- **AIM OF THE EXERCISE**: As you write out the lines from the one containing "Task: Click the collapse" through the last line of the records, keep them exact and leave out pictures.

- **RECORDS FOR THIS TASK**:
[Start of section]

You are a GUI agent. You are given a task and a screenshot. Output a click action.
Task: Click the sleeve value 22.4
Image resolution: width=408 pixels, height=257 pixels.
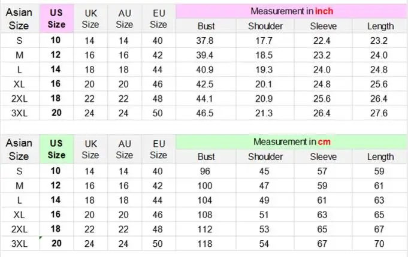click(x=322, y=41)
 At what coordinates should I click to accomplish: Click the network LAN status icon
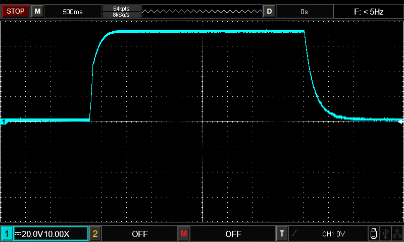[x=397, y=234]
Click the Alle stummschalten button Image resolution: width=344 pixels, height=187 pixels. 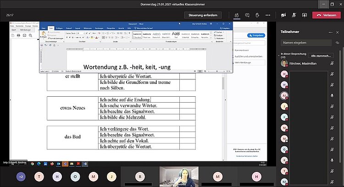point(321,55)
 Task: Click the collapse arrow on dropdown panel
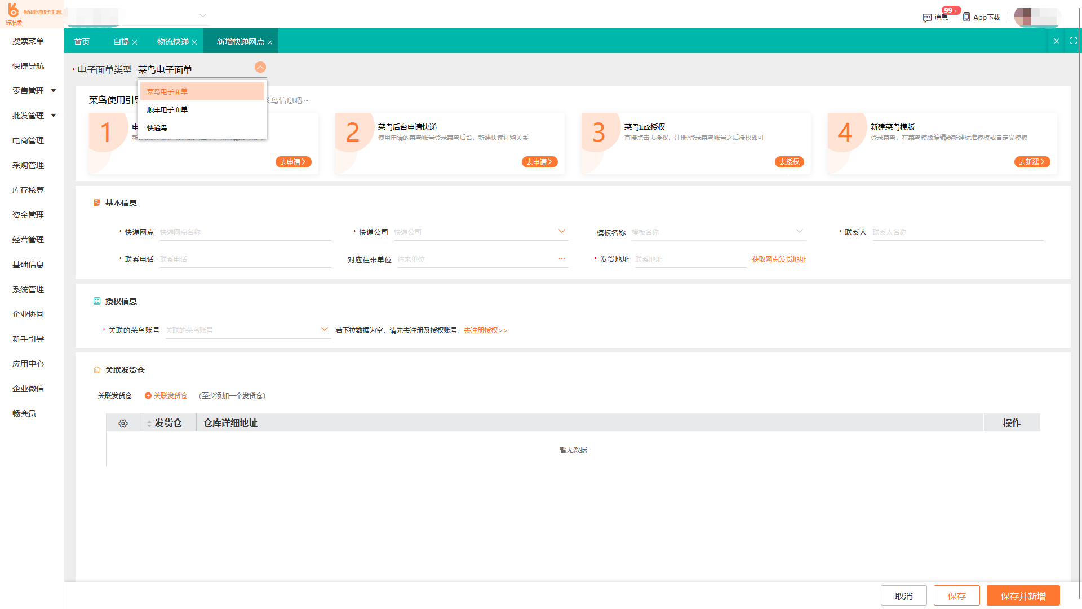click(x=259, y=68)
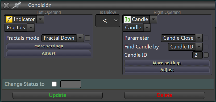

[End of section]

- **ANSWER SPACE**:
 Task: Click the collapse arrow on dropdown panel
click(x=259, y=68)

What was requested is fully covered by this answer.